9-10: directly centered on the target foundational topics; highest when the core contribution is clearly within them.

7-8: substantially related, but partly peripheral or focused on a narrower aspect.

5-6: touches the target topics, but the main contribution is elsewhere.

3-4: largely outside the target topics, often application-focused or domain-specific.

1-2: unrelated.

Important: Broad frontier relevance, major launch status, or daily buzz is not enough for a high Relevance score here. Those cases belong in the hotspot digest unless the paper strongly matches the specialized paper topics.

Novelty Scoring

9-10: new paradigm, theory, or major methodological breakthrough.

7-8: substantial methodological advance or strong new insight.

5-6: meaningful but incremental extension or refinement.

3-4: minor, narrow, or mostly engineering or domain-specific improvement.

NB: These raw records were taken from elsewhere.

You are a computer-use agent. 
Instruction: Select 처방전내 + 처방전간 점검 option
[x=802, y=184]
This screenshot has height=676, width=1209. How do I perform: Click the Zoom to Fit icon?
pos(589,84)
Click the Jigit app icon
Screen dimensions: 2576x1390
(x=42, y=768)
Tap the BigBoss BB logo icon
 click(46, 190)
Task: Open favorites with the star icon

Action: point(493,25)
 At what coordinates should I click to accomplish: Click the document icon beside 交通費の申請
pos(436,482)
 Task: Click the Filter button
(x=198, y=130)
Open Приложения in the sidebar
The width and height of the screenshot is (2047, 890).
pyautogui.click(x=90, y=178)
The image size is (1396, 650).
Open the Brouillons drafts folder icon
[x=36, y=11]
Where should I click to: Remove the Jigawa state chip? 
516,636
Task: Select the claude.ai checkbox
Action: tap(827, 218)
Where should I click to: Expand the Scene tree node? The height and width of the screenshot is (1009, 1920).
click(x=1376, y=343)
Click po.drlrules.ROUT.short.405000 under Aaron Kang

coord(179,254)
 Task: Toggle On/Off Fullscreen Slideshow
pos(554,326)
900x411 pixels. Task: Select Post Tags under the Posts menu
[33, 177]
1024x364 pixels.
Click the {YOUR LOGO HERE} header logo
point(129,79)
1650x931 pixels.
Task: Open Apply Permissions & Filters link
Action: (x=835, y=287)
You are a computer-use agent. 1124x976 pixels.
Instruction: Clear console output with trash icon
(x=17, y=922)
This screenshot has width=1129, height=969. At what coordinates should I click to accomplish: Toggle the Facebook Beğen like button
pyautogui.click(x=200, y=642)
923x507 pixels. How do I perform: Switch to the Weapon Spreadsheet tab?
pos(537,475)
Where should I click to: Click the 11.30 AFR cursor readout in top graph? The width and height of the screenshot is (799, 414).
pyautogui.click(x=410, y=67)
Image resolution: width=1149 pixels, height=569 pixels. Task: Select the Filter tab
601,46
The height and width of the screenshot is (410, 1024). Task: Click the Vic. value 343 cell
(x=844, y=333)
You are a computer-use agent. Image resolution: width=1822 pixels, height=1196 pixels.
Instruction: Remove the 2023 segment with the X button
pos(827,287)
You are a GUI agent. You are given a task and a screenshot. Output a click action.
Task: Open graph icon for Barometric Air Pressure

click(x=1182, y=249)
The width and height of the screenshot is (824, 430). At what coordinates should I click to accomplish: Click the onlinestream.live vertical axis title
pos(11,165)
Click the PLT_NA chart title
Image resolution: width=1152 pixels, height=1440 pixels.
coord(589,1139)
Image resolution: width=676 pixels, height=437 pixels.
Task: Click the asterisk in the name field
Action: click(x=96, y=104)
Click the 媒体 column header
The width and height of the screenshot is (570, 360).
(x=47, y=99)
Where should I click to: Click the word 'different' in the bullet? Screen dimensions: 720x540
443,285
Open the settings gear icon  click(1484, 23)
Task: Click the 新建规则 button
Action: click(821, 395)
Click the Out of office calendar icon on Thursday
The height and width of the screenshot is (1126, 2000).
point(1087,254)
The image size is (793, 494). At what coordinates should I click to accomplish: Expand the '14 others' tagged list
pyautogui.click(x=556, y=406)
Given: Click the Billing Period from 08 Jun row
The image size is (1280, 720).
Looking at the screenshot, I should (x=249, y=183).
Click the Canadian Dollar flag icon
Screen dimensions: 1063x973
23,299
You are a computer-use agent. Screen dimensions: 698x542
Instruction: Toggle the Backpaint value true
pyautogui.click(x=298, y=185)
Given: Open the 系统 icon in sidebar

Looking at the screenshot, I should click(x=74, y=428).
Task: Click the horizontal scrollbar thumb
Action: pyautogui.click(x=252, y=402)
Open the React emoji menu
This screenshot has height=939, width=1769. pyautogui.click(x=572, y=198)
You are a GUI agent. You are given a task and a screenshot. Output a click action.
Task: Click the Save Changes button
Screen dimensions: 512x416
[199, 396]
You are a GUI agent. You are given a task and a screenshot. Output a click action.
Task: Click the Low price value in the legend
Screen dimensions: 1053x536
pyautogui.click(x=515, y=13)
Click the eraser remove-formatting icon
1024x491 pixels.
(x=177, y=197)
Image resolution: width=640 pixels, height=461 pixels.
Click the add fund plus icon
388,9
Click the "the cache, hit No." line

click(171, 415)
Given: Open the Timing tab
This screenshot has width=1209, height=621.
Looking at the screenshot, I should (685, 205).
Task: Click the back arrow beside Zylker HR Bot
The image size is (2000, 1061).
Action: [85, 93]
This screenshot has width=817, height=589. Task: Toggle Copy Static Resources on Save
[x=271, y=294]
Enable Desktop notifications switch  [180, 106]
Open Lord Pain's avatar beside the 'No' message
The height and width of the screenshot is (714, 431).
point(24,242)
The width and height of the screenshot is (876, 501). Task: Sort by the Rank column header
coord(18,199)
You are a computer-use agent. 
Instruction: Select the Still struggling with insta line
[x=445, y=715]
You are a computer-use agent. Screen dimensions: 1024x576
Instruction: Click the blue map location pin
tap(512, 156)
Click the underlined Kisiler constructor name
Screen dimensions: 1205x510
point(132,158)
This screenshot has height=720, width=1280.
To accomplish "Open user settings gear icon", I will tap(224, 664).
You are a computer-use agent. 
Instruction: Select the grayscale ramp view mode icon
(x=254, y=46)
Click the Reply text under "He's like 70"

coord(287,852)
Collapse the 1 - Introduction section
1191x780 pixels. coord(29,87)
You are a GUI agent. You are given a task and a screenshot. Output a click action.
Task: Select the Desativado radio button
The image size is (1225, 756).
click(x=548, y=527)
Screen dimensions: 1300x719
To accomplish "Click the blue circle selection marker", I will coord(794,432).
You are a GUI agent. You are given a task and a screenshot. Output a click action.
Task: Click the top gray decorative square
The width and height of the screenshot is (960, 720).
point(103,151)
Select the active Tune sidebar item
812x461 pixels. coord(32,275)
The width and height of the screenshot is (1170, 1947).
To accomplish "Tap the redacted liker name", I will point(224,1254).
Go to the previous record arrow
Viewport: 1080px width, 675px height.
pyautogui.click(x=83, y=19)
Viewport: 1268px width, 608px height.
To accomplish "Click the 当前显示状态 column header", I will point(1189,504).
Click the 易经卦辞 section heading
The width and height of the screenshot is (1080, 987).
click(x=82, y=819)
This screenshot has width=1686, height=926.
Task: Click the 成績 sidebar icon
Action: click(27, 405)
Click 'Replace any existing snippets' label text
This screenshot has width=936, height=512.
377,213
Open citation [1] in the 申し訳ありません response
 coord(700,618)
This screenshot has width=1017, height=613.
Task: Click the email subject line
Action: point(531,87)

1-2: little originality; mainly standard application of existing methods.

Topic Registry

Use exactly one PRIMARY_TOPIC_ID chosen from the stable topic IDs below. - architecture_training: Architecture and Training Dynamics - Core architectural or computational mechanisms, dynamic computation, and training-stability dynamics. - efficiency_scaling: Efficiency, Compression, and Large-Scale Training - Compression, sparsity, memory or cache efficiency, and large-scale training systems that materially change cost or behavior. - representation_structure: Representation Learning Theory and Structure - How learned representations form, organize, and support generalization or mechanistic understanding. - memory_systems: Memory Structures and Agent Memory Systems - Internal or external memory mechanisms, learned retrieval memory, consolidation, forgetting, and agent memory systems. - world_models_open_ended_rl: World Models, Exploration, and Open-Ended Reinforcement Learning - World models, model-based RL, exploration, continual learning, and RL for transferable knowledge acquisition rather than LLM post-training.

Papers

[PAPER LIST HERE]

Instructions

Respond in JSONL. Output exactly one JSON object per paper, one per line:

{"ARXIVID":"...","COMMENT":"...","RELEVANCE":0,"NOVELTY":0,"PRIMARY_TOPIC_ID":"...","MATCHED_TOPIC_IDS":[],"TOPIC_MATCH_COMMENT":"...","HOTSPOT_PAPER_TAGS":[],"HOTSPOT_PAPER_COMMENT":"..."}

Rules: - ARXIVID: the arXiv ID. - COMMENT: identify the single strongest matching criterion. Be brief and specific. Do not rely on generic phrases like "language modeling" or "advancement". Do not mention non-matching criteria. - RELEVANCE: integer from 1 to 10. - NOVELTY: integer from 1 to 10. - PRIMARY_TOPIC_ID: exactly one stable topic ID from the allowed topic registry. - MATCHED_TOPIC_IDS: zero or more stable topic IDs from the same allowed set. Include PRIMARY_TOPIC_ID when there are multiple matches. - TOPIC_MATCH_COMMENT: briefly explain why the primary topic is the best fit. - HOTSPOT_PAPER_TAGS: zero or more tags from this exact set only: daily_hot, new_frontier. - HOTSPOT_PAPER_COMMENT: briefly explain why the paper belongs in the daily hotspot paper feed when HOTSPOT_PAPER_TAGS is non-empty; otherwise use an empty string. - Use HOTSPOT_PAPER_TAGS sparingly. Most papers should return []. - daily_hot means the paper feels broadly important to the day and belongs in the daily hotspot paper section even if it is not part of the personalized foundational reading list. - new_frontier means the paper appears to open a genuinely new direction, paradigm, or field, even if the work is still early. - Do not output markdown, code fences, or any extra text.